L'Éternel dit à Aaron : — Toi, tes descendants et les membres de ta tribu, vous serez responsables du sanctuaire et vous porterez les conséquences des fautes commises contre lui. De plus, toi et tes descendants, vous serez responsables des fautes commises à l'égard du sacerdoce. Associe-toi tes frères de la tribu de ton ancêtre Lévi pour qu'ils soient attachés à ton service et à celui de tes descendants devant la tente de l'acte de l'alliance. Ils seront à ton service et assureront le service de toute la Tente, mais ils ne s'approcheront ni de l'autel ni d'aucun des objets sacrés du sanctuaire de façon à n'exposer ni eux ni vous, à la mort. Ils seront attachés à ton service et assureront le service de la tente de la Rencontre, en y accomplissant tous les travaux nécessaires ; mais aucun profane ne se joindra à vous. Vous aurez la responsabilité du sanctuaire et de l'autel, et ma colère ne se déchaînera plus contre les Israélites. Car moi-même j'ai choisi vos frères, les lévites, du milieu des Israélites pour vous les attribuer car ils ont été donnés à l'Éternel pour accomplir les tâches relatives à la tente de la Rencontre (Nombres 18.1-6).
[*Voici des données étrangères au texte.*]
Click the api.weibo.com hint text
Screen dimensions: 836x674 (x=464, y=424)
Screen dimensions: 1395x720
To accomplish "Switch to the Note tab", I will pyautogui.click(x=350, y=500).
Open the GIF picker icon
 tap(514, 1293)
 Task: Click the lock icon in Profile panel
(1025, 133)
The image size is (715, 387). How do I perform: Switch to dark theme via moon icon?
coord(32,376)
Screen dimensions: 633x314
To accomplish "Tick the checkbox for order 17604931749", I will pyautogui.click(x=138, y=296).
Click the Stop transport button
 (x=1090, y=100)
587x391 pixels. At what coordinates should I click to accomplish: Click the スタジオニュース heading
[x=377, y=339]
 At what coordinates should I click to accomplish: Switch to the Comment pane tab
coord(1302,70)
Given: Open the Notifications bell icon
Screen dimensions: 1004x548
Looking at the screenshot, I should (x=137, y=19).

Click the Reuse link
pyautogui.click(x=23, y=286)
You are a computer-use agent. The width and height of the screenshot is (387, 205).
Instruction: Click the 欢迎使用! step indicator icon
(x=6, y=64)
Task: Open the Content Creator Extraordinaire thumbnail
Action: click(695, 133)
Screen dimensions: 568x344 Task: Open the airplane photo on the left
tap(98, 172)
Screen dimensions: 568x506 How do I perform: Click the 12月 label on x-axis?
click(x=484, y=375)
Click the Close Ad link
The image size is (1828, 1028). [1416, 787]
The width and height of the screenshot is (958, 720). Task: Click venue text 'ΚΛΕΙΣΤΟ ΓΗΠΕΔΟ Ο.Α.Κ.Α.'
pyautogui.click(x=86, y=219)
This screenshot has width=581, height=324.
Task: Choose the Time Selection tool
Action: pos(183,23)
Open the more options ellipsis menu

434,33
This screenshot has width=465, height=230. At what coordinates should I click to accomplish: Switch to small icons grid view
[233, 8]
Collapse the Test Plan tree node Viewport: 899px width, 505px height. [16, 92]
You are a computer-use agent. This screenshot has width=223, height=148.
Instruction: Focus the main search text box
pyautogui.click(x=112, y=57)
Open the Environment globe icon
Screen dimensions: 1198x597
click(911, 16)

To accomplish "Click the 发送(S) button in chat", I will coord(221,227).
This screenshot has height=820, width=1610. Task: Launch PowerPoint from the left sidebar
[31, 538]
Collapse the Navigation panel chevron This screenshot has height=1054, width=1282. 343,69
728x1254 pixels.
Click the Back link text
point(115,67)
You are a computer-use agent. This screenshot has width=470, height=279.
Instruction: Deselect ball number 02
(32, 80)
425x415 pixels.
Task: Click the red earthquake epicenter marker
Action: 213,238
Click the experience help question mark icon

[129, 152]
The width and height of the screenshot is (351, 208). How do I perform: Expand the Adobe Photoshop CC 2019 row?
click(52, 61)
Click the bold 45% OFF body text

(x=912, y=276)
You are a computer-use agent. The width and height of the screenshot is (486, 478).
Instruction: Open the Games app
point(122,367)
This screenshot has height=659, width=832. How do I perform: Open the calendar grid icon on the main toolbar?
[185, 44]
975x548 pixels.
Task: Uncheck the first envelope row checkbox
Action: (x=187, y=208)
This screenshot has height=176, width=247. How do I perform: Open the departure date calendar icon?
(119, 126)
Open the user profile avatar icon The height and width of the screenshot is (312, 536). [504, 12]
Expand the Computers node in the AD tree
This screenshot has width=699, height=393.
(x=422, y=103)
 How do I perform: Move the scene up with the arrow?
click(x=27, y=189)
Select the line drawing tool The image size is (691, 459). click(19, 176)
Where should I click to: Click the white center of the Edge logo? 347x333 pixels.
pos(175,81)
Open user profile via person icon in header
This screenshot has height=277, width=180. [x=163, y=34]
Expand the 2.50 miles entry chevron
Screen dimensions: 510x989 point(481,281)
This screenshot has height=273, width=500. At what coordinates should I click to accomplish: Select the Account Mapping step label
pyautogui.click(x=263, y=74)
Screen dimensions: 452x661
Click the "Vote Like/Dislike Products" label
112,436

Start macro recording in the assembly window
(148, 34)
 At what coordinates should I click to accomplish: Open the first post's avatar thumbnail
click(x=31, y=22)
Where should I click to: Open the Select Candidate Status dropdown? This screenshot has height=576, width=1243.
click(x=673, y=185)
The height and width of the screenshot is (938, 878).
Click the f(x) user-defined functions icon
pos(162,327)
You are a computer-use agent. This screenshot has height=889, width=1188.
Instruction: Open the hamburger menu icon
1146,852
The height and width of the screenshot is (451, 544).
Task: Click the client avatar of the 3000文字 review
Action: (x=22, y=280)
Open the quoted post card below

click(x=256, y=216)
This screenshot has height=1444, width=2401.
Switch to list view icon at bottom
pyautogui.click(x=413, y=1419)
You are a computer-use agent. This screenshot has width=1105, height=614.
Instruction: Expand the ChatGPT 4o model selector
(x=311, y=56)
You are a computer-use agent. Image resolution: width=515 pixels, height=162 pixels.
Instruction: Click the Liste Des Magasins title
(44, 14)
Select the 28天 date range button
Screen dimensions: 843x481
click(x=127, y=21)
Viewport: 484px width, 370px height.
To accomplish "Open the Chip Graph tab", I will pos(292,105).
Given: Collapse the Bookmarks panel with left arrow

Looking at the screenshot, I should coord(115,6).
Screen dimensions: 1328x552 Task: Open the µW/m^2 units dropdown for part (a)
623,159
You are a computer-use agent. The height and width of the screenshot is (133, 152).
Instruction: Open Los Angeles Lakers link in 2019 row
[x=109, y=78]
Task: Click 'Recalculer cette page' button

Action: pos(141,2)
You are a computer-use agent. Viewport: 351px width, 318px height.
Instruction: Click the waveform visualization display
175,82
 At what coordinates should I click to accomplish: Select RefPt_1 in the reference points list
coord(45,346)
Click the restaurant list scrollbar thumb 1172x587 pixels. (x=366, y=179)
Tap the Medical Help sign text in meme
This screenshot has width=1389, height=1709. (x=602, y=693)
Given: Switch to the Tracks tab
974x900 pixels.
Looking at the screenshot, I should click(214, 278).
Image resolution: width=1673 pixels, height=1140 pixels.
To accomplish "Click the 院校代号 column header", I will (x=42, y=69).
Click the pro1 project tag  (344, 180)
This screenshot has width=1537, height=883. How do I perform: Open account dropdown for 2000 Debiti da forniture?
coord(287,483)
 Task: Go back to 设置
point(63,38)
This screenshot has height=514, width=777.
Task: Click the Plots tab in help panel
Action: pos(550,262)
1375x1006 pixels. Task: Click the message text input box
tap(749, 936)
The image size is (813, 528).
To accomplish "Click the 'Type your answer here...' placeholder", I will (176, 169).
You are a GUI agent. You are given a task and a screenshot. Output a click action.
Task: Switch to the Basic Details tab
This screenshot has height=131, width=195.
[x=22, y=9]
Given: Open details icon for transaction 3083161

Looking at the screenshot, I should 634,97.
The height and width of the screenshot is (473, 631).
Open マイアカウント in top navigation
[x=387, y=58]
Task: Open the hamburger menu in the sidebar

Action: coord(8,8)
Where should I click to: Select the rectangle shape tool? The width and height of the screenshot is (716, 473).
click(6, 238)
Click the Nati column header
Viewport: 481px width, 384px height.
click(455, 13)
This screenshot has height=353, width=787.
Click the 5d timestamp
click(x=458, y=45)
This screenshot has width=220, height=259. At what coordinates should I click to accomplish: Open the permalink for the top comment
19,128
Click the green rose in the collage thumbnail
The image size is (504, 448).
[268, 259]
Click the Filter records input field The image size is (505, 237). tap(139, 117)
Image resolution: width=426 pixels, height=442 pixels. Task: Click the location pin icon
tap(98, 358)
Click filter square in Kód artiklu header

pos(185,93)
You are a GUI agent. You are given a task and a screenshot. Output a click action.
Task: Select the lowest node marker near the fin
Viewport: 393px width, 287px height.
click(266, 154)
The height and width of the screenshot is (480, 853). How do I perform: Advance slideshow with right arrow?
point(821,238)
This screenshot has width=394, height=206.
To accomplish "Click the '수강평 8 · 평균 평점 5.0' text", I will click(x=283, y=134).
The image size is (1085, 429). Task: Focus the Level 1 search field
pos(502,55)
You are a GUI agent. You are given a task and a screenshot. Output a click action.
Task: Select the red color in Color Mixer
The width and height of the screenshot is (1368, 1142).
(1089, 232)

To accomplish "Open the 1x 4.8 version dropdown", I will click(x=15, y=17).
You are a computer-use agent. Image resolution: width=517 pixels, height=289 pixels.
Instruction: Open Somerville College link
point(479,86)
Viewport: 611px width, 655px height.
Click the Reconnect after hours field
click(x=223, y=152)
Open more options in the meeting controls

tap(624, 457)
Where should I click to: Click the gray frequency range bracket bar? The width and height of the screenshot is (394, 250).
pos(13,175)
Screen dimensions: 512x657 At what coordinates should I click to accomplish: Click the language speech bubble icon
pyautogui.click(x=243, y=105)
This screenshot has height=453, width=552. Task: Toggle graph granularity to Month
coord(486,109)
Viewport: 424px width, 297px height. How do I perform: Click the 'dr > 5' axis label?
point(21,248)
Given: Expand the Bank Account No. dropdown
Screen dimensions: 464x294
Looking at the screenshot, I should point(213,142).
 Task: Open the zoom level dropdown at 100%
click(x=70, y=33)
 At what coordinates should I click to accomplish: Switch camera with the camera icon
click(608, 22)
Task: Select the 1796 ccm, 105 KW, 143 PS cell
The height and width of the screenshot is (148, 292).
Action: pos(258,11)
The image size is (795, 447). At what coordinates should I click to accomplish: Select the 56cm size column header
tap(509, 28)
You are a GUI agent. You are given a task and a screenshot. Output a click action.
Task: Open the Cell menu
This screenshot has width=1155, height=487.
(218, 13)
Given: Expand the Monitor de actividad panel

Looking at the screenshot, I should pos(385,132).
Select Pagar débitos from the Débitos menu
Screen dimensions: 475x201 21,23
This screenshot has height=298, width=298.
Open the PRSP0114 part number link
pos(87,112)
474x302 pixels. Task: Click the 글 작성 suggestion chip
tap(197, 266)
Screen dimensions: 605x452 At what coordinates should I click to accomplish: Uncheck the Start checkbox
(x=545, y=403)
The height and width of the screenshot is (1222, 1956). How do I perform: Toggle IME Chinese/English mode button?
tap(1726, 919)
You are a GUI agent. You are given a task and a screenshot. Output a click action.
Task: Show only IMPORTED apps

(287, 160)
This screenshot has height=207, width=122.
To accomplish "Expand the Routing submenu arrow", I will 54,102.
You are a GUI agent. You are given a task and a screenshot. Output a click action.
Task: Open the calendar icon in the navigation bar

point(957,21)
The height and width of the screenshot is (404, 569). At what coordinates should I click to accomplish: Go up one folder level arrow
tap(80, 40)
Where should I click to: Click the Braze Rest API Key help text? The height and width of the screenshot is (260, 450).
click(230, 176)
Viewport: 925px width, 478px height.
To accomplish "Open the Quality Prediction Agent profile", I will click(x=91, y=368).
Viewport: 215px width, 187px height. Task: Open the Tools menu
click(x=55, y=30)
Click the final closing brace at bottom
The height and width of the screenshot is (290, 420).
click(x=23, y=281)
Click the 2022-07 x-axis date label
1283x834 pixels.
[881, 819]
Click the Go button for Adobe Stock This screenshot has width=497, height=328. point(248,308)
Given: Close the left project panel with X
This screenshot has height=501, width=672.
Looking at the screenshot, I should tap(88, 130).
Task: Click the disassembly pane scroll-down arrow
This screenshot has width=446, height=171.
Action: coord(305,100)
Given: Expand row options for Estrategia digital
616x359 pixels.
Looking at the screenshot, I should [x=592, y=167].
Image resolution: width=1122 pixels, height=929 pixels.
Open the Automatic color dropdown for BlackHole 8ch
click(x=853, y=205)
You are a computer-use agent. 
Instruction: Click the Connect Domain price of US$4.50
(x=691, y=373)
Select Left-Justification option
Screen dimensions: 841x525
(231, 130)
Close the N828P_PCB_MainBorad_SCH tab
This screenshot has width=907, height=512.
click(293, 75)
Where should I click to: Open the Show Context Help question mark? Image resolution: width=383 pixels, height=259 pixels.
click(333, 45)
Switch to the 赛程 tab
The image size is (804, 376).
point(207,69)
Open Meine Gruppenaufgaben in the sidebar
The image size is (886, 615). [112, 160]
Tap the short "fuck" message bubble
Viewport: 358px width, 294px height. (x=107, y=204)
L'Éternel a confirmé par des miracles les prérogatives contestées de la tribu de Lévi ainsi que le sacerdoce d'Aaron. Maintenant, Il rappelle la responsabilité qui s'attache à ces privilèges. Les Lévites sont les représentants du peuple d'Israël consacrés au service du culte, mais ils sont clairement distingués des prêtres, descendants d'Aaron, et ils sont placés à la disposition de ces derniers. Ils sont responsables de maintenir l'ordre rituel autour du Tabernacle. Ceux, qu'ils soient simples Israélites ou Lévites, qui toucheraient les choses sacrées, seront punis de mort, tout comme les prêtres qui ne seront pas intervenus pour les en empêcher.

Verset 7

Je continue le texte.

Quant à toi et tes descendants, vous assumerez vos fonctions sacerdotales pour tout ce qui concerne l'autel et ce qui se trouve dans le lieu très saint derrière le voile, c'est là votre tâche. Je vous ai fait don de votre sacerdoce. Tout profane qui s'approchera comme vous sera puni de mort (Nombres 18.7).